Le refus ce mercredi du directeur général de la PNH, Godson Orélus de répondre, une nouvelle fois, à une invitation du Sénat a suscité une vague d’indignation au grand corps. Certains parlementaires parlent d’une déclaration de guerre de l’Exécutif contre l’assemblée parlementaire.
Le président de la commission justice et sécurité du Sénat, Pierre Francky Exius (opposition), affirme que, par son attitude, le chef de la PNH montre qu’il a déjà oublié que c’est le Sénat qui avait ratifié son choix à la tête de l’institution policière et qu’il a des comptes à lui rendre.
Le parlementaire lui rappelle que le sénat peut toujours adopter en assemblée, une résolution pour condamner son attitude envers les pères-conscrits. (Une telle décision pourrait être difficile, en raison du fait que plusieurs sénateurs sont aujourd’hui plus proches de l’Exécutif que de leur propre assemblée)
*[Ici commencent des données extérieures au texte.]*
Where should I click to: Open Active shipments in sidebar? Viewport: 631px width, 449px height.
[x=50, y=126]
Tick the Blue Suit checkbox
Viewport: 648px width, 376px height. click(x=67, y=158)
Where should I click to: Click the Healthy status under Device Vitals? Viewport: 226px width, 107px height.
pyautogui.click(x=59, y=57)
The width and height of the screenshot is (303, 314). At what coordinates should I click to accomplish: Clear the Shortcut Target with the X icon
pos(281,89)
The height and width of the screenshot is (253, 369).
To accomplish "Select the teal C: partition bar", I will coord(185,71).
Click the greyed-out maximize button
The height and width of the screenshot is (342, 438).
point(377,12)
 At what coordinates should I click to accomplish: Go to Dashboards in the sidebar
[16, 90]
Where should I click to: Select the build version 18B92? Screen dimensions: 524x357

Quoi qu’il en soit, l’élu du sud informe qu’il va consulter ses collègues autour de l’éventualité d’envoyer une nouvelle invitation au DG de la PNH pour le mercredi 19 novembre prochain.
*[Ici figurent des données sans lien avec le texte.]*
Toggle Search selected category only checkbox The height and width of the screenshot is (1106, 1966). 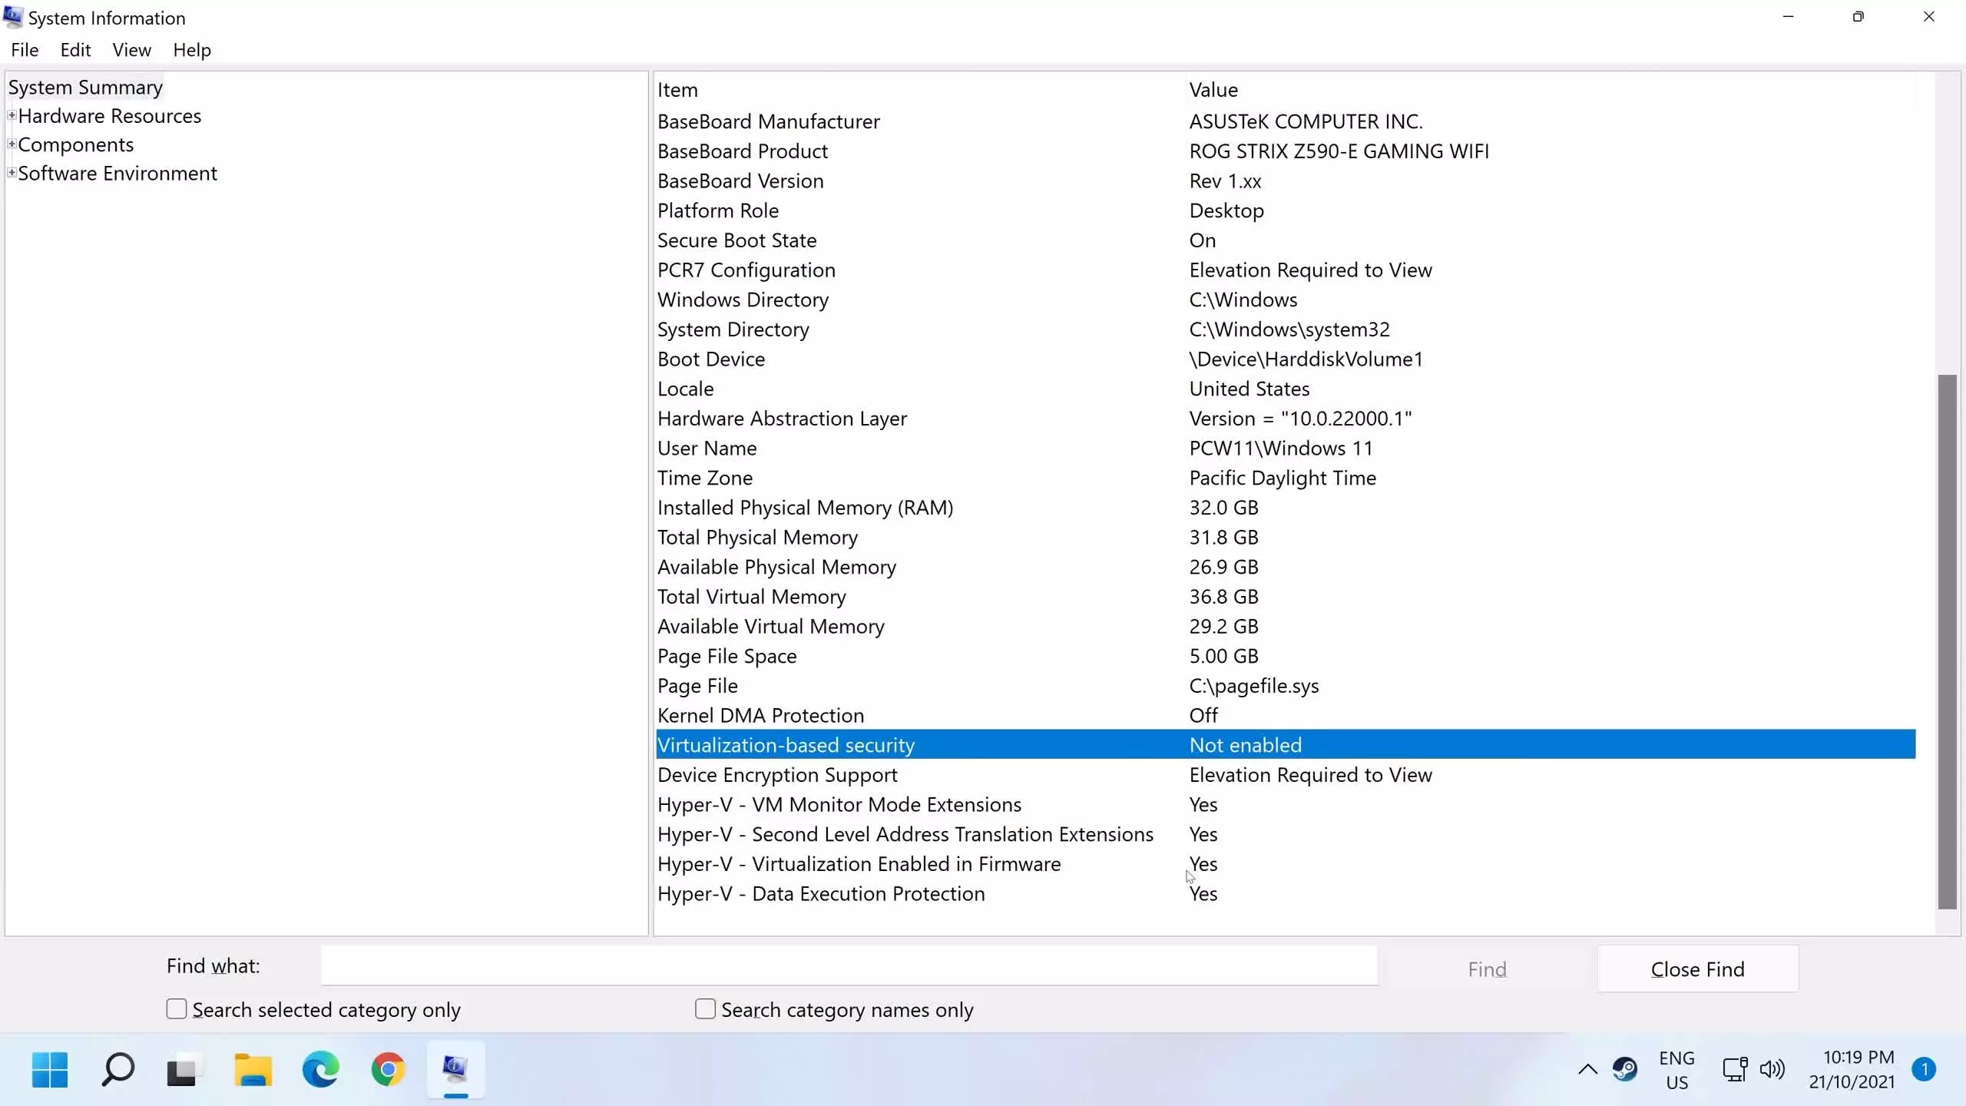(176, 1010)
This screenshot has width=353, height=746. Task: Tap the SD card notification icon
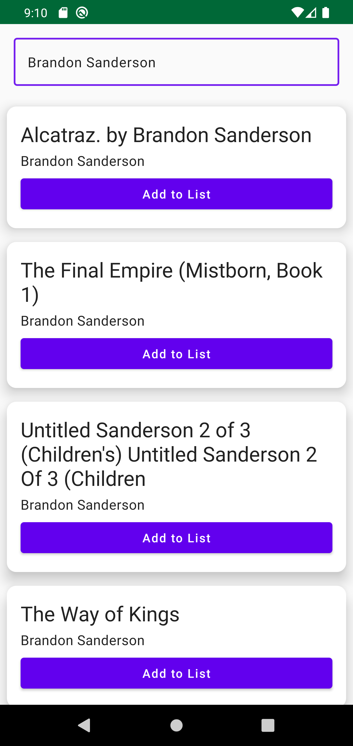point(63,12)

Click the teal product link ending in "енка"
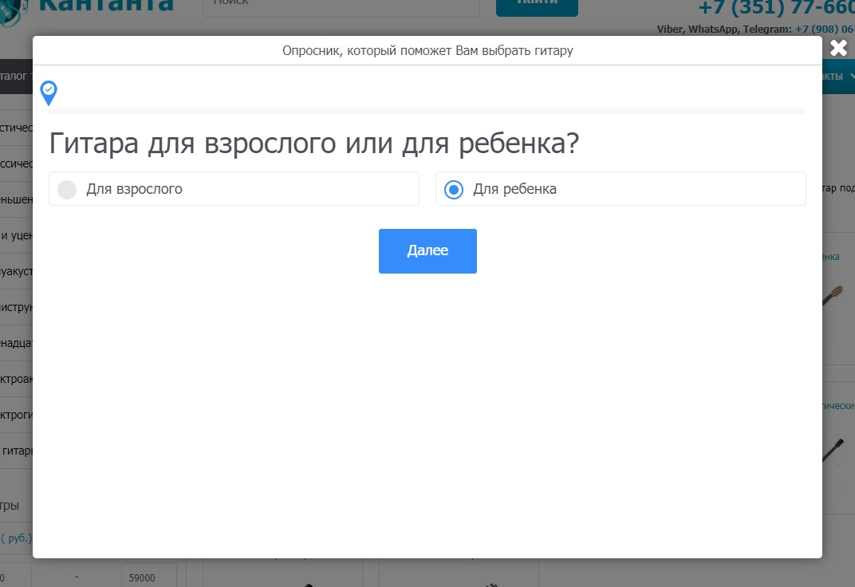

Pour sa part, le premier secrétaire du bureau du grand corps, le sénateur Steven Benoit, estime que le directeur général de l’institution policière a clairement montré qu’il n’a d’ordre à recevoir que du chef de l’exécutif Michel Martelly et du ministre de la justice, Jean Renel Sanon qui lui auraient ordonné de ne pas se présenter au Sénat.
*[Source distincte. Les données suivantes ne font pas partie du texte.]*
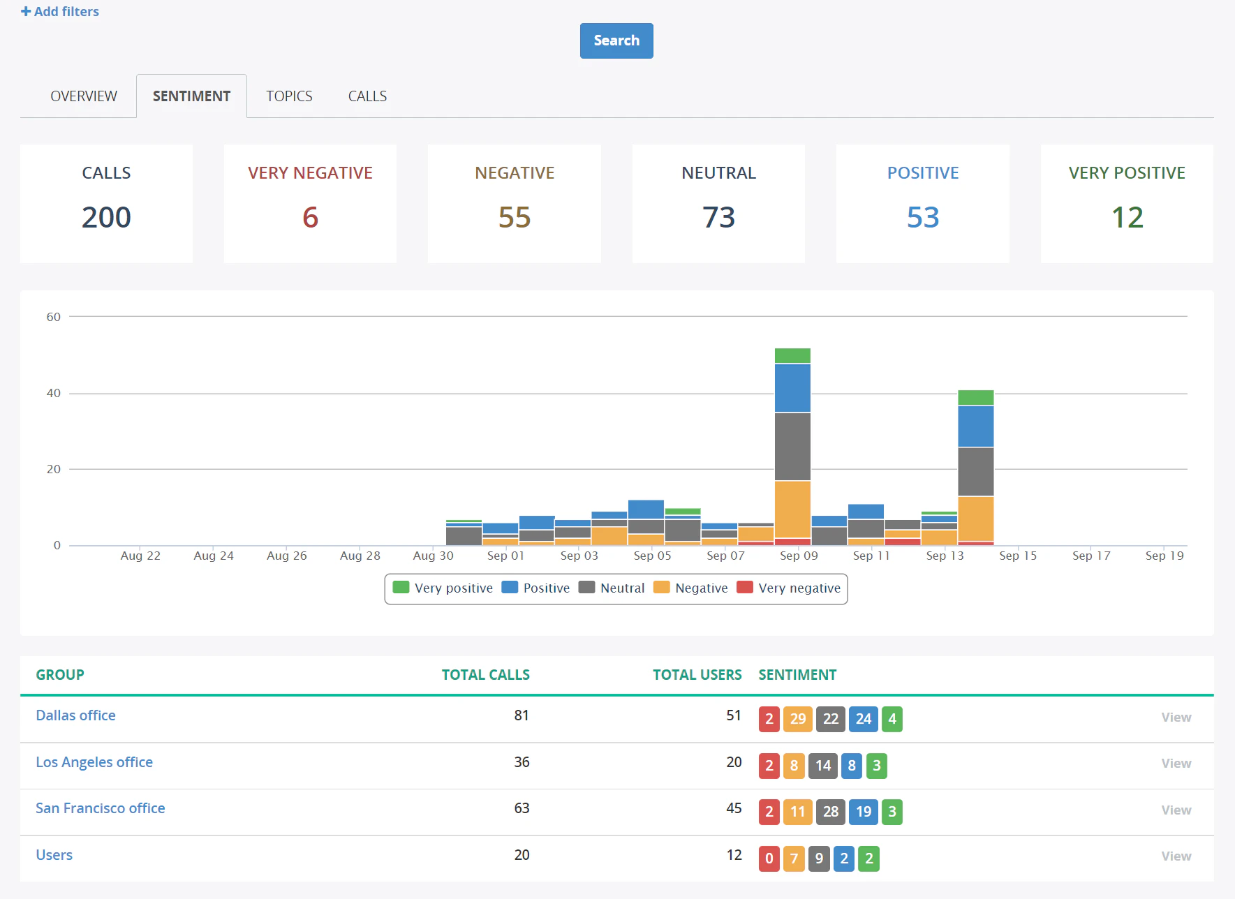Click the orange badge showing 29 for Dallas office
The height and width of the screenshot is (899, 1235).
797,719
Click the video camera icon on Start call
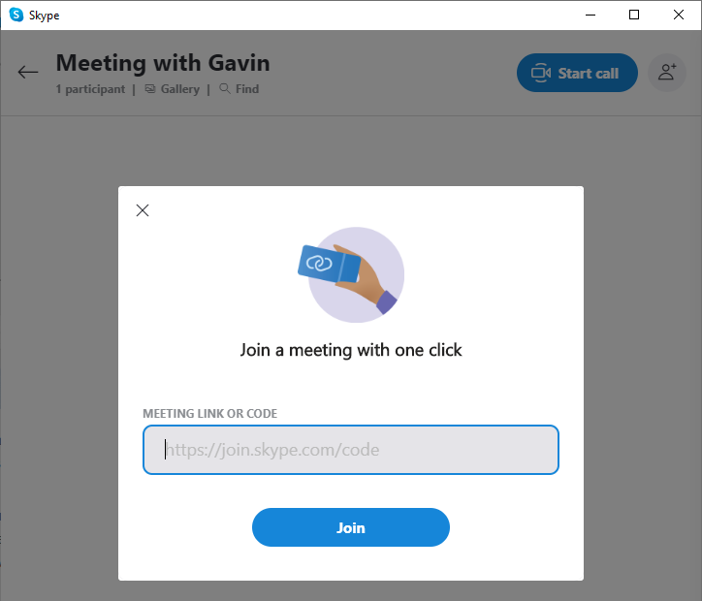The width and height of the screenshot is (702, 601). [541, 73]

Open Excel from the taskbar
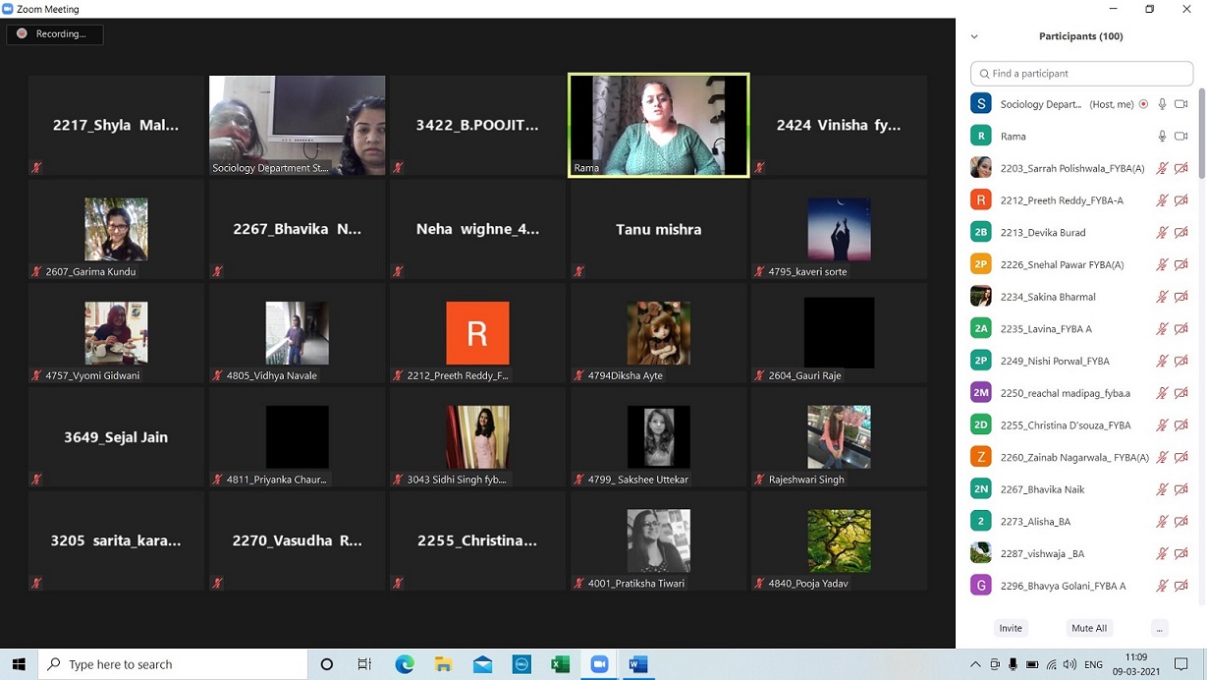(x=560, y=664)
D’ailleurs, fait remarquer Steven Benoit, M. Orélus, n’ayant aucun motif valable, n’a même pas été en mesure d’écrire ou d’appeler les sénateurs pour leur annoncer qu’il ne viendrait pas au Sénat.
Cela, poursuit-il, s’apparente à une déclaration de guerre que l’exécutif a lancée au Senat parce que celui-ci échappe à son contrôle.
Son collègue Jean-Baptiste Bien-Aimé est lui aussi très remonté contre le chef de la police nationale.
Il croit lui aussi que l’attitude honteuse du chef de la police participe du plan du gouvernement visant à réinstaurer la dictature dans le pays.
Le sénateur François Annick Joseph, abonde également dans le sens d’une déclaration de guerre de l’Exécutif au parlement.
Nous prenons acte de cette déclaration de guerre et nous acceptons la guerre, affirme l’élu de l’Artibonite qui dit croire que Godson Orélus a choisi son camp, celui des fossoyeurs de la nation.
Godson Orélus était attendu au Sénat de la république pour entre autres faire le point sur le fonctionnement de l’institution policière, l’augmentation des actes d’insécurité dans le pays et surtout le comportement violent des agents lors des manifestations de l’opposition.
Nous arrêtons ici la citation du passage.